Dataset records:
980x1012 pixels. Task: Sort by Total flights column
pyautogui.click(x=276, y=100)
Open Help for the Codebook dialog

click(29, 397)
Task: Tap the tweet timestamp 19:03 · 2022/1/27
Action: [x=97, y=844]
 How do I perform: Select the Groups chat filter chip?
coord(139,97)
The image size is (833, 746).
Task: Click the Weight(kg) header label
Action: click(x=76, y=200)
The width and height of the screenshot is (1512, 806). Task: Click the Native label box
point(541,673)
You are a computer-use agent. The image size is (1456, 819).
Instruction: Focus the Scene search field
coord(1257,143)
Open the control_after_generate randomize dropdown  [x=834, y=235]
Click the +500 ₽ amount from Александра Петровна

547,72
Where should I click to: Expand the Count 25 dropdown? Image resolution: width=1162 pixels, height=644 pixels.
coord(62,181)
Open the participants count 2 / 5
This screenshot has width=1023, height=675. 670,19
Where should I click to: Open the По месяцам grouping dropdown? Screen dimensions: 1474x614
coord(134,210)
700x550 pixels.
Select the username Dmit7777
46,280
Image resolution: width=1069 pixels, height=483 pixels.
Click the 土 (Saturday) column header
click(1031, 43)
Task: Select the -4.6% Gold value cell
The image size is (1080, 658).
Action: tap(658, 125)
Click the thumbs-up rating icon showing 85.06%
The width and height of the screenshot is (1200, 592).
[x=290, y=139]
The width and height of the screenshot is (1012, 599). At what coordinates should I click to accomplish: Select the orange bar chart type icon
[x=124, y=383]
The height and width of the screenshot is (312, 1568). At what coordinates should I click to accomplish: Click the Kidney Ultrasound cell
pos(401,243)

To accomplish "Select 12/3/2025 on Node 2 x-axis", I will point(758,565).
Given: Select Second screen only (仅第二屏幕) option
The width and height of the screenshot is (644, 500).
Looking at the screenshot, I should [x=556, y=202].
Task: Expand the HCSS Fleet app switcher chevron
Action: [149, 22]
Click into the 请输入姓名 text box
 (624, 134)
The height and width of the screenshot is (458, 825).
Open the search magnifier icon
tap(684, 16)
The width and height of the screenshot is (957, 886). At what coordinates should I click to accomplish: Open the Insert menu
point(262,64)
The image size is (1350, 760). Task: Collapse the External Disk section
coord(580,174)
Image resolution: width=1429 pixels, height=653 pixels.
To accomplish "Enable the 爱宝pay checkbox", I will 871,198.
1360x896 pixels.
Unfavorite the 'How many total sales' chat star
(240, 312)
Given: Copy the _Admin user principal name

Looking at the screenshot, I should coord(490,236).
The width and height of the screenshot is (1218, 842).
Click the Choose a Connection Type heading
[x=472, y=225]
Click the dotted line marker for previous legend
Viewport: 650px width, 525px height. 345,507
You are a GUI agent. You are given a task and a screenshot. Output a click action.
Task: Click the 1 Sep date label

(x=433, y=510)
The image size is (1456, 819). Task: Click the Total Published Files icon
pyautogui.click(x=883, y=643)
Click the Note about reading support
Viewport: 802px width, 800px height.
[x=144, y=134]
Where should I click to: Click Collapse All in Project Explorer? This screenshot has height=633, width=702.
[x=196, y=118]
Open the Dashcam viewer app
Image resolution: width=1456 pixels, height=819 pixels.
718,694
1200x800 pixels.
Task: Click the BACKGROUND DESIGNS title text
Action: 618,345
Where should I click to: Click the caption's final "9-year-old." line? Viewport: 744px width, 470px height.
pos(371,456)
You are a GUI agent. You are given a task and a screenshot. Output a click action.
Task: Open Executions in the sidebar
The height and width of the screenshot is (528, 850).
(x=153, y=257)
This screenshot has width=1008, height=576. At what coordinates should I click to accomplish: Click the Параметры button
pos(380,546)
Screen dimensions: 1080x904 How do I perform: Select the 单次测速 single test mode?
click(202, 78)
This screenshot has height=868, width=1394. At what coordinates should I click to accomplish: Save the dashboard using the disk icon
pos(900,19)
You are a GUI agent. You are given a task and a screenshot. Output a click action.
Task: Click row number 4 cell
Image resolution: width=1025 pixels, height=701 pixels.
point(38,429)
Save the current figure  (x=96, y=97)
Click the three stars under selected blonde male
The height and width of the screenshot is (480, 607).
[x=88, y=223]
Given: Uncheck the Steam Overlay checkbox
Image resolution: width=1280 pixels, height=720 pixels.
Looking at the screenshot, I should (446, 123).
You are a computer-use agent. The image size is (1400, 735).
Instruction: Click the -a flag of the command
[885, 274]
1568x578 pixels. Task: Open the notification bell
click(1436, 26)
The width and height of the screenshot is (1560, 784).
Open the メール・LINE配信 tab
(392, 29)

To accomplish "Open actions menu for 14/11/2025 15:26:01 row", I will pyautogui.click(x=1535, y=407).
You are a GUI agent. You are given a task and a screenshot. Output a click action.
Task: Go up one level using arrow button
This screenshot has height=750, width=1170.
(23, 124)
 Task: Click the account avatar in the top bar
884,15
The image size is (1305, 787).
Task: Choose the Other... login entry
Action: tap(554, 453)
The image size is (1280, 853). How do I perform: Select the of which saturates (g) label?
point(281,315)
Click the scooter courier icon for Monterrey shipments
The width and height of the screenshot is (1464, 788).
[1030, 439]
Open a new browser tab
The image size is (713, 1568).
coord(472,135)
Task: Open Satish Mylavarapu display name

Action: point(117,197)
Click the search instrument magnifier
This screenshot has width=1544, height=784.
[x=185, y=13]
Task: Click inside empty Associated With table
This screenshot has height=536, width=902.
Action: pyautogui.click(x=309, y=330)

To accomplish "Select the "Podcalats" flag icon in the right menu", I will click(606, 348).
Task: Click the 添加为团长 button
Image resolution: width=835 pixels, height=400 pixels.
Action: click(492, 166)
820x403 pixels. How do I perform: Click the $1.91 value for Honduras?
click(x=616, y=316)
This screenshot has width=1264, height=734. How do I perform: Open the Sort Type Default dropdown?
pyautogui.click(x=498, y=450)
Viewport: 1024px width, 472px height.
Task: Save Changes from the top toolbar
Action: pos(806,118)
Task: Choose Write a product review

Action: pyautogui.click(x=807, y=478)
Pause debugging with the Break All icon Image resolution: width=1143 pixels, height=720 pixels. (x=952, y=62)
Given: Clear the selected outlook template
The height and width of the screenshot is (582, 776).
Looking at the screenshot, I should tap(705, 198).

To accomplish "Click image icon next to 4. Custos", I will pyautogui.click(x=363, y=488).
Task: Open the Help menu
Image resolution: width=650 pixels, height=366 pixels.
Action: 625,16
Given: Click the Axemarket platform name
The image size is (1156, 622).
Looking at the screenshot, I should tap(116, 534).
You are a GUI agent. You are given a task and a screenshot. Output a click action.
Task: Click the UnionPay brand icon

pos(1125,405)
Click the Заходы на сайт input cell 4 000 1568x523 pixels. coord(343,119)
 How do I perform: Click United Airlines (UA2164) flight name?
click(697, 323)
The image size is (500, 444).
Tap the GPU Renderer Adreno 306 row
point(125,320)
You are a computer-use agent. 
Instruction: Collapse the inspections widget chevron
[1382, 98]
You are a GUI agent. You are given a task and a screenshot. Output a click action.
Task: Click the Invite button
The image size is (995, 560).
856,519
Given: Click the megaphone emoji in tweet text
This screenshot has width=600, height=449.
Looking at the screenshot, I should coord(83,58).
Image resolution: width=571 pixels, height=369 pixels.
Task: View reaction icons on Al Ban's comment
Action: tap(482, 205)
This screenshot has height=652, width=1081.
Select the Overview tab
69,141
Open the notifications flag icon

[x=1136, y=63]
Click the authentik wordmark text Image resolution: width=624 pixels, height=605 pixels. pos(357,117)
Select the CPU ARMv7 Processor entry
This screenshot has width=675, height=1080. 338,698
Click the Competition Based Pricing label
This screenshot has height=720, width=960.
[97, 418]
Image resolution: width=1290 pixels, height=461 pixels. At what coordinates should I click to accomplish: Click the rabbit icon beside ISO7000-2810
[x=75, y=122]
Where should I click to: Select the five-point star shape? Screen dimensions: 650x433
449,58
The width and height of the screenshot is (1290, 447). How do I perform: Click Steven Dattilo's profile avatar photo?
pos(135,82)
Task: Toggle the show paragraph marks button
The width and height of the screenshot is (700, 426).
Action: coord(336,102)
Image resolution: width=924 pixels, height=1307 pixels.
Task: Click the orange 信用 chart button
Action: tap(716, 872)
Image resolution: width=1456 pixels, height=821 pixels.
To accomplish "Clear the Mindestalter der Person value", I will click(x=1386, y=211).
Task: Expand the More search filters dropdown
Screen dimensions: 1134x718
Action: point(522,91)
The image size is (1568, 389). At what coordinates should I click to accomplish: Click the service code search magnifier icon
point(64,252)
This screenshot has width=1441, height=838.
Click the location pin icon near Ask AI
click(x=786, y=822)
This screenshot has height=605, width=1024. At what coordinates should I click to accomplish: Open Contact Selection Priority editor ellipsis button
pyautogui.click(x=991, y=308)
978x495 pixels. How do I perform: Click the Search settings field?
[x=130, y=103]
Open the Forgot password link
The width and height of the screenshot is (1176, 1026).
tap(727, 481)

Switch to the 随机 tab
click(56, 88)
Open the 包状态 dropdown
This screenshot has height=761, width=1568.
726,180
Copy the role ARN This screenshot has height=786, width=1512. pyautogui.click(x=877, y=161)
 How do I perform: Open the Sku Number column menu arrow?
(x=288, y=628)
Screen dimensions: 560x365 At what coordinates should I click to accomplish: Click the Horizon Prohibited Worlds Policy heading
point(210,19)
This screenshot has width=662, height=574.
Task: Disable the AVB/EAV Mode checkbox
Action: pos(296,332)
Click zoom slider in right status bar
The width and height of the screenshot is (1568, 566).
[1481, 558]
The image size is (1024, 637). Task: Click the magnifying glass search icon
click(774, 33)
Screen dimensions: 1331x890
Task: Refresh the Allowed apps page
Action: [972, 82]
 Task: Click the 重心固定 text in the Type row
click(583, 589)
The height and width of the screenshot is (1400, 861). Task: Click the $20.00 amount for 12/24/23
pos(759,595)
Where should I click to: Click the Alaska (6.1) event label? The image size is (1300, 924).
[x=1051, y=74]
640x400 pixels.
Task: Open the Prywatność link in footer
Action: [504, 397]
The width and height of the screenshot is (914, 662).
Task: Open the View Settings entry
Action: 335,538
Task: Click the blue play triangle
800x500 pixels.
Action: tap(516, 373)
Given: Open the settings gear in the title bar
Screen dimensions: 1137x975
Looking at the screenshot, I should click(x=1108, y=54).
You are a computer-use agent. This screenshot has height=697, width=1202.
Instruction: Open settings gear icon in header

> **Exercise details**
If a line in the entries above has the word "computer", copy it.

> **Output of the exercise**
You are a computer-use agent. The image size is (1456, 819).
You are a computer-use agent. The image size is (1400, 735).
You are a computer-use agent. 
You are a computer-use agent. This screenshot has height=697, width=1202.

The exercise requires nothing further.